Farmville, the virtual farm in Facebook has now taken on a new site, Farmville.com. The farm and all its virtual tractors, sheep and money are all here for your playing pleasure.
Existing farmers can log in to the new site using their Facebook ID to pick up where they left off. New farmers can break ground here, or on Facebook.
This announcement is not particularly massive but more an important step in Farmville and its owner Zynga growing their audience away from one social network. As speculation continues to grow about an IPO, the business will no doubt need to show growth potential as a stand-alone company, not just a game channel of a social network.

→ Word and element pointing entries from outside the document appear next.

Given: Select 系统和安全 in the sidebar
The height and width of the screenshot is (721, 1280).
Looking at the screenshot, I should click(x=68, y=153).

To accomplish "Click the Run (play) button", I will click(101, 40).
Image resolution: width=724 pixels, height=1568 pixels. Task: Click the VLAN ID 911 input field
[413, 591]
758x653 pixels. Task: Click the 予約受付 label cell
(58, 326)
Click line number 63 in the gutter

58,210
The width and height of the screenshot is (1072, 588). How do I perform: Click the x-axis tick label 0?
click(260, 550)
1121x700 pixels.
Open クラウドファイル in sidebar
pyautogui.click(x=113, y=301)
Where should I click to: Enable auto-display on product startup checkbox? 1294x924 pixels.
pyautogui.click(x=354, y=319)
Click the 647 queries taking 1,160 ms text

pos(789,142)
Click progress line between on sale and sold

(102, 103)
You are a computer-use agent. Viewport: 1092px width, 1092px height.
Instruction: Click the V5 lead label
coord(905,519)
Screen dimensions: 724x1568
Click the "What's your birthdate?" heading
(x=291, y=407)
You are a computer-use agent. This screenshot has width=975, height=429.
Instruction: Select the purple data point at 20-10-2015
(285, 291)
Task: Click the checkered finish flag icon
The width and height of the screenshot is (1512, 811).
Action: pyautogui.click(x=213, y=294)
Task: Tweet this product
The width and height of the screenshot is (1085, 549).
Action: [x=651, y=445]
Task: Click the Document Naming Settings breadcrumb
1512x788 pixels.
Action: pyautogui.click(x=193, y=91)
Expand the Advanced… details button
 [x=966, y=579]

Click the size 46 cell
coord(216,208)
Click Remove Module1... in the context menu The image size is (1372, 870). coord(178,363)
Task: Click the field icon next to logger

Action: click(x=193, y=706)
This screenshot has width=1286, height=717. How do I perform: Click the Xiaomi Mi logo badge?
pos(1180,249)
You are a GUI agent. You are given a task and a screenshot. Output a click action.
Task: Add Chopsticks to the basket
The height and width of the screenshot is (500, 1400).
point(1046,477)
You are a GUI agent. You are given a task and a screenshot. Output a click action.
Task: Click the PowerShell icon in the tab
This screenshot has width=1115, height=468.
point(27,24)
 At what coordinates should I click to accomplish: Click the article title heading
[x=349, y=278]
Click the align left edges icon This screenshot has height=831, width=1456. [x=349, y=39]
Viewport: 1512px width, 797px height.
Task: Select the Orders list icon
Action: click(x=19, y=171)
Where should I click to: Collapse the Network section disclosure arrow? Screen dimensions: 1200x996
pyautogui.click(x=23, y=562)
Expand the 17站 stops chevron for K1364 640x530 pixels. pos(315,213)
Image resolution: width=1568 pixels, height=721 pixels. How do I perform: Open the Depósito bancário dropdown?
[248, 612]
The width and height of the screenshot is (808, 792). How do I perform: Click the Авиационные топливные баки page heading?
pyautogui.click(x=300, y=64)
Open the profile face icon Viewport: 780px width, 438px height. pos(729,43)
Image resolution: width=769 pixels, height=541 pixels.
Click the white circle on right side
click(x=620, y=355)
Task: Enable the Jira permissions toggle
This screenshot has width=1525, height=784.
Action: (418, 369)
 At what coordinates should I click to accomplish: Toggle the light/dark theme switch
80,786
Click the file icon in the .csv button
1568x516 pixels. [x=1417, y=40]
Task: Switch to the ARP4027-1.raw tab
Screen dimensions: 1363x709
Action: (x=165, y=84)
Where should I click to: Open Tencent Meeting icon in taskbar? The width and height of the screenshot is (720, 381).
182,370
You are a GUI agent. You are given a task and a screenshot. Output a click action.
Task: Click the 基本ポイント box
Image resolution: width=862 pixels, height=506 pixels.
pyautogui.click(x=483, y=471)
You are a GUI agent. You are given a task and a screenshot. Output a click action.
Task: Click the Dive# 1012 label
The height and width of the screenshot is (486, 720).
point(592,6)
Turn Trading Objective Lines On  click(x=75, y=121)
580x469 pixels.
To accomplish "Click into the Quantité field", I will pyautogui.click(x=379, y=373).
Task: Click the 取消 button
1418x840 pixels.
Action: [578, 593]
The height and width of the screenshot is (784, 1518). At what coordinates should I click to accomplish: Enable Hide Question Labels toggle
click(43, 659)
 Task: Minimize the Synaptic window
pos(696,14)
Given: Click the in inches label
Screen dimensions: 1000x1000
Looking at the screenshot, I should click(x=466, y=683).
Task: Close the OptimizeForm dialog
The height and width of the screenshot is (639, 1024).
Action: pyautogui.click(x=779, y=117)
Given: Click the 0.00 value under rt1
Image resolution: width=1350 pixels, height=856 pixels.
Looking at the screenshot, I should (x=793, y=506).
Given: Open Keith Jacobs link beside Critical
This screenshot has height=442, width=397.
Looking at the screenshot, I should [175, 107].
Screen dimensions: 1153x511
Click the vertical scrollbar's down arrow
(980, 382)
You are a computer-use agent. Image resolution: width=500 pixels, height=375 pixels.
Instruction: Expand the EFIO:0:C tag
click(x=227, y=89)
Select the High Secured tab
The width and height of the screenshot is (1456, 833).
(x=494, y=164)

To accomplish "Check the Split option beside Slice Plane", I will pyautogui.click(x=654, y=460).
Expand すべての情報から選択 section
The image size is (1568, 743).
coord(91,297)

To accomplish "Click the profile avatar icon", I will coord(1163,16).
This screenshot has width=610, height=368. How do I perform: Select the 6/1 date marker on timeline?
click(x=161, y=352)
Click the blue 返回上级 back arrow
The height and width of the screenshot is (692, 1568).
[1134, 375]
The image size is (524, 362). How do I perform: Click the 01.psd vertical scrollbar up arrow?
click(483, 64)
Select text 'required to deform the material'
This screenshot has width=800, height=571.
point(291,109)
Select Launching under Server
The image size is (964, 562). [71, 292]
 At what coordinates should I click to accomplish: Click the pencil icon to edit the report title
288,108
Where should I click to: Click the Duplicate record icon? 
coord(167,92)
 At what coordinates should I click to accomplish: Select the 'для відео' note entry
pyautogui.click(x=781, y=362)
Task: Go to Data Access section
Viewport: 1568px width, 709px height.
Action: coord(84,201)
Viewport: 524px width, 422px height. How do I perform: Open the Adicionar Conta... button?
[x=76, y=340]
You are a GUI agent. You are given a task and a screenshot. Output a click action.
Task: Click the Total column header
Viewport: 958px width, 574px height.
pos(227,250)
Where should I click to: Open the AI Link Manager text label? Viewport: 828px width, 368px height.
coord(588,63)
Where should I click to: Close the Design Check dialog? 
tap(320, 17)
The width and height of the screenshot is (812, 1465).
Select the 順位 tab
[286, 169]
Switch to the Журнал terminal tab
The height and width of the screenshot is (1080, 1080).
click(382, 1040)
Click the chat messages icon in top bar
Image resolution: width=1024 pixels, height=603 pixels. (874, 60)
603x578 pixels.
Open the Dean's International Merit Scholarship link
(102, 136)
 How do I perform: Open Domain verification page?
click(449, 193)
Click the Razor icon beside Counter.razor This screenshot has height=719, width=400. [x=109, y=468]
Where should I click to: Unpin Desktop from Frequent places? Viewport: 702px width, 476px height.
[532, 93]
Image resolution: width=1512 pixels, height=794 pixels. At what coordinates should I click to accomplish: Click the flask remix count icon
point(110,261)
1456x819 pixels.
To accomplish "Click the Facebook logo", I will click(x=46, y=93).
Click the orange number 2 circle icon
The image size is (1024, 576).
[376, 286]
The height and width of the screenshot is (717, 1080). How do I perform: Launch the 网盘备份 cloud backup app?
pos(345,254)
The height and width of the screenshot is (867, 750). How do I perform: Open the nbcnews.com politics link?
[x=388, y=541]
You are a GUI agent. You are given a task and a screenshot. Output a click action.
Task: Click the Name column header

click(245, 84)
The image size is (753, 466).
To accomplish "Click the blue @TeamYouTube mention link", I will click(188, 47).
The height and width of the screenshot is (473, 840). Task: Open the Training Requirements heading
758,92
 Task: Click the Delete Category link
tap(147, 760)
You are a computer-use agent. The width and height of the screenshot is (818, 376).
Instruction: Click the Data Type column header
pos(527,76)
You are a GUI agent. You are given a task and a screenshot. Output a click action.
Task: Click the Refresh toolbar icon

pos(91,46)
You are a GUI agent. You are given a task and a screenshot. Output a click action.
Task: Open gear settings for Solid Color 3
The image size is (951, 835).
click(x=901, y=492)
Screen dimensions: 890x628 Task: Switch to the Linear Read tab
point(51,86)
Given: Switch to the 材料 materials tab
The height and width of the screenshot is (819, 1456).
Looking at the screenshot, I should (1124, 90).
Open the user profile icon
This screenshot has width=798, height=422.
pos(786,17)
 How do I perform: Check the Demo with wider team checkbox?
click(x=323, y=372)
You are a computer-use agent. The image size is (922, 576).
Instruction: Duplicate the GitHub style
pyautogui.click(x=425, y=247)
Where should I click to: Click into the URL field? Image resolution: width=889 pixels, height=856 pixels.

The announcement also comes as they should be looking to grow the business and the brand before older competitors jump on the social game bandwagon…
Older Competitors?
Usually it’s the young startups we need to watch for. But not in this case. Remember Sid Meier? If you ever played computer games in the past twenty years, there is a strong chance you played one of his. From F15 Strike Eagle on the Atari (I loved that game!) to Sid Meier’s Civilisation series, his games have been some of the highest selling of all time.
So when Sid Meier decides to bring his games to Facebook (OK, lend his name to games) Zynga will have rights to be concerned. Until now, Zynga has had a great run creating social games with fair graphics and great gameplay. A game maker with more global sales and recognition than Zynga is bound to be stiff competition and may well encourage ‘older’ gamers back in where Zynga could not. The current holding fan page for Civilisation has 76,000 fans without any game launch vs Zynga’s 120,000 fans across all of its games.
This is speculation of course, but Zynga are still a young company, regardless of how many virtual tractors they sell every day. If competitors of this size and pedigree jump on the bandwagon there may not be so much money to share. In the meantime, Farmville will continue to make real money from virtual hay whilst Bulgarian councillors get sacked for playing too much.